Come riporta una nota stampa dei Carabinieri, all’alba di oggi, nella città di Palermo, i militari del Nucleo Investigativo del Reparto Operativo del Comando Provinciale di Palermo hanno dato esecuzione a 9 fermi di indiziato di delitto, disposti dalla locale Direzione Distrettuale Antimafia, per i reati di associazione di tipo mafioso; estorsione, consumata e tentata, con l’aggravante di aver commesso il fatto al fine di agevolare l’attività mafiosa e di essersi avvalsi della forza di intimidazione del vincolo associativo e della condizione di assoggettamento e di omertà che ne deriva; associazione finalizzata al traffico di sostanze, condotta posta in essere per conto del sodalizio mafioso nell’interesse dello stesso; spaccio di stupefacenti. Il quadro indiziario raccolto, che dovrà essere vagliato dal Giudice per le Indagini Preliminari di Palermo, ha fatto emergere, ad avviso della Direzione Distrettuale Antimafia:
– la struttura di vertice della famiglia mafiosa di Palermo Centro (“competente” sui quartieri di Capo, Ballarò, Kalsa e Vucciria), inquadrata nel mandamento palermitano di Porta Nuova, documentando la realizzazione di numerose riunioni di mafia, alcune di queste svolte, con modalità riservate, all’interno di una sala da barba gestita da uno degli indagati;
– il compimento di numerose estorsioni “a tappeto” sul territorio, di cui 3 contestate agli indagati, poste in essere al fine di alimentare le casse dell’associazione. Per ridurre i rischi di denunce da parte dei commercianti, l’associazione mafiosa avrebbe realizzato, sistematicamente, l’imposizione di una lotteria abusiva, la cosiddetta riffa, obbligando all’acquisto dei biglietti i commercianti della zona e minacciandoli nel caso in cui questi non avessero aderito alla richiesta;
– una serie di vicende grazie alle quali è stato possibile acquisire indizi riguardo all’azione dirimente posta in essere dai capi della famiglia mafiosa nella risoluzione di privati dissidi e nella gestione delle dinamiche interne allo storico mercato di Ballarò. In tale contesto è emerso come i vertici del sodalizio si sarebbero ingeriti nel controllo delle attività lecite ed illecite del territorio; in particolare sono emersi indizi in ordine alla autorizzazione per l’apertura e la cessione degli esercizi commerciali ricadenti nella loro “giurisdizione” criminale, al controllo del contrabbando di sigarette, alla gestione del regolare il funzionamento dei mercati rionali anche avallando o negando l’installazione di un ombrellone per vendere la merce;
– un costante traffico di sostanze stupefacenti per ottenere profitti da destinare al sostentamento degli affiliati detenuti. Le investigazioni avrebbero confermato l’esistenza di una rigida regia mafiosa delle piazze di spaccio, nell’ambito delle quali opererebbero solo pusher preventivamente autorizzati dal sodalizio, i quali farebbero riferimento ai capi piazza.
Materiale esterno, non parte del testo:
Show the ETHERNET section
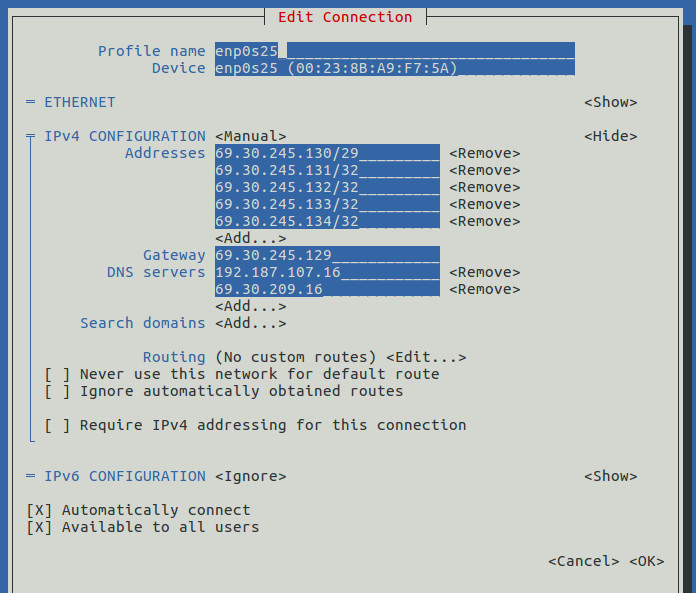The image size is (696, 593). point(610,102)
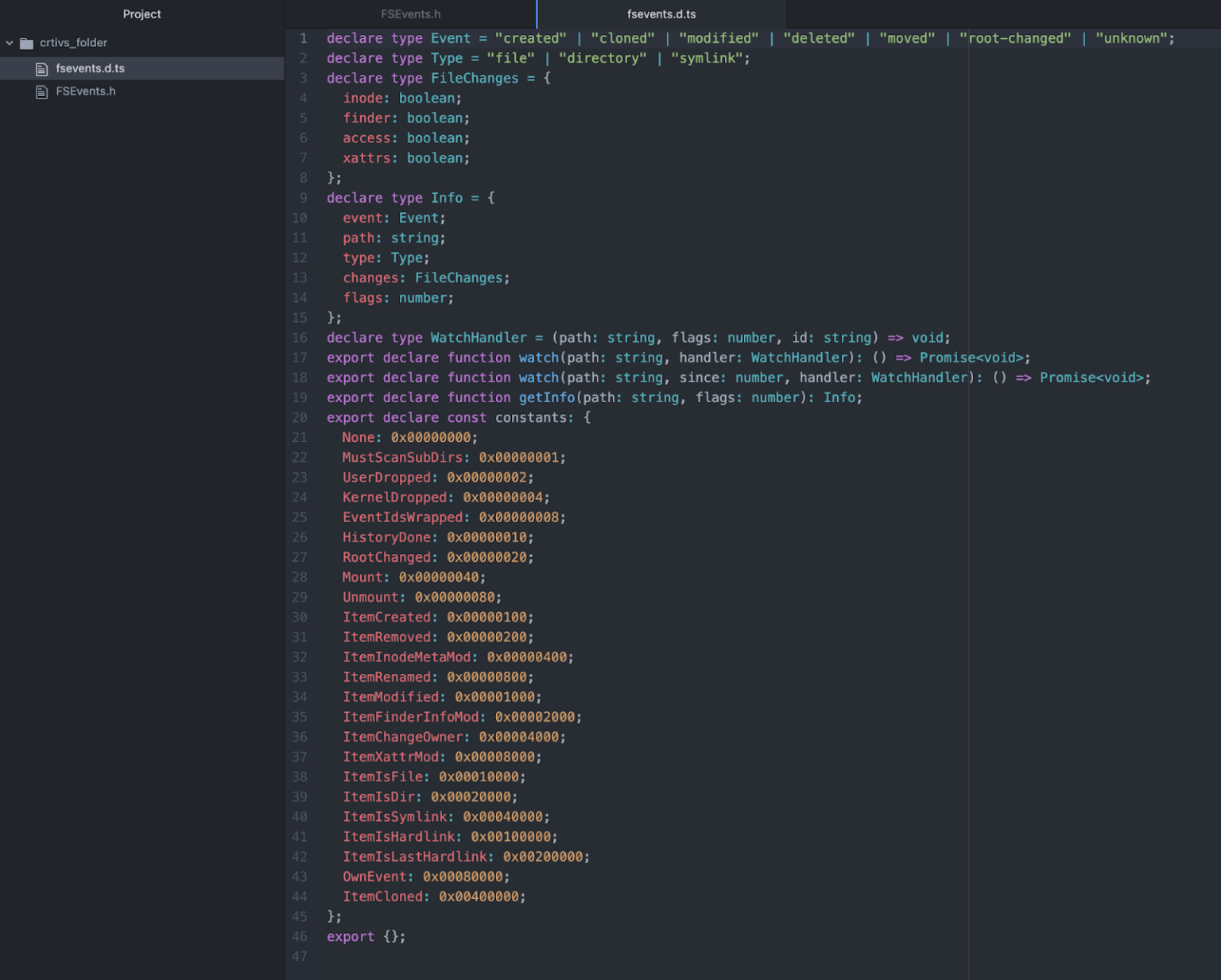Click line number 47 in the gutter
The image size is (1221, 980).
(300, 956)
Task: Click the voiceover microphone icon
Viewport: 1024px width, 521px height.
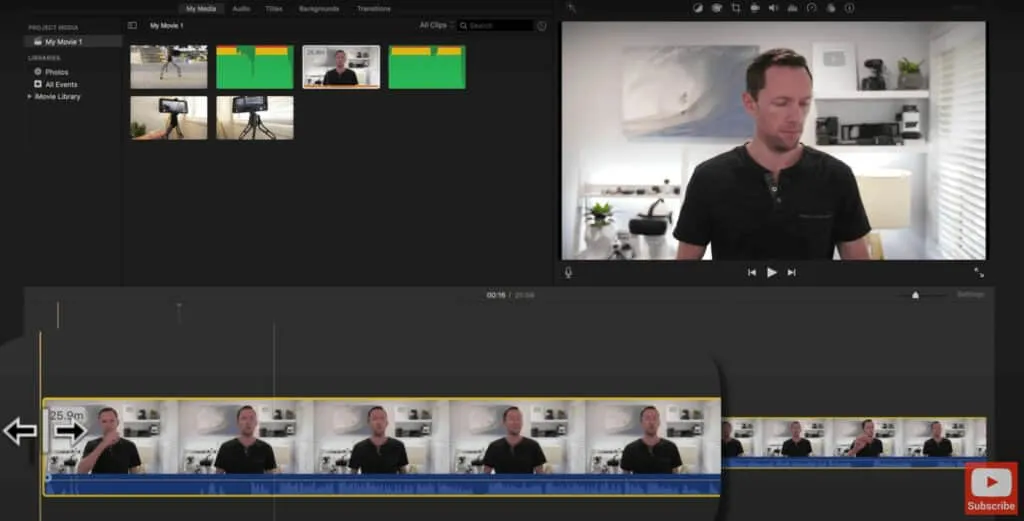Action: click(x=568, y=272)
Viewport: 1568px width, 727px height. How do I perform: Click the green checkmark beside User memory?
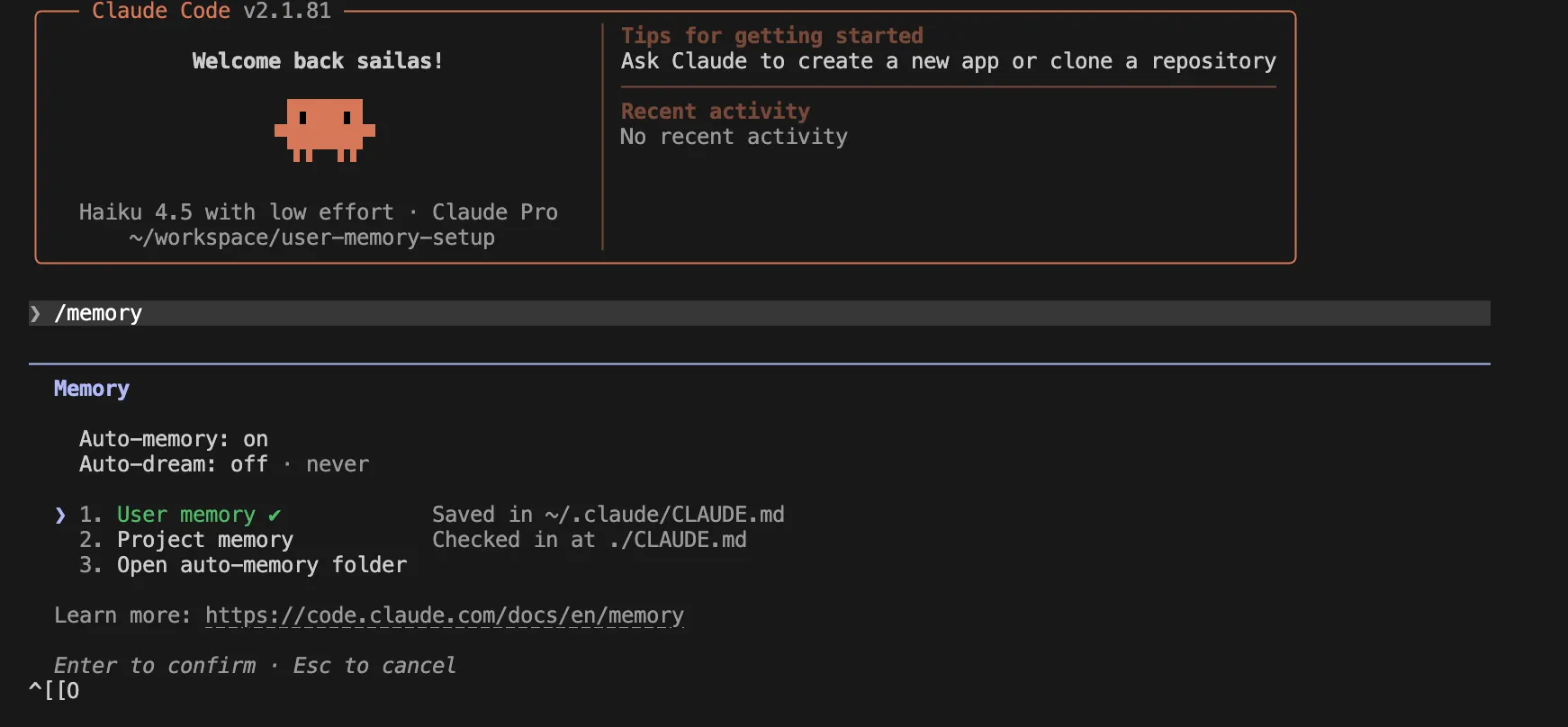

Questi ultimi si occuperebbero di garantire il rispetto delle regole imposte dai vertici mafiosi, tra di esse, in primo luogo, quella che impone che la droga commercializzata provenga dalle forniture gestite dagli stessi;
– il concreto pericolo di fuga di uno dei capi, sul cui conto, a breve, sarà emessa sentenza nel processo d’Appello conseguente all’operazione Cupola 2.0.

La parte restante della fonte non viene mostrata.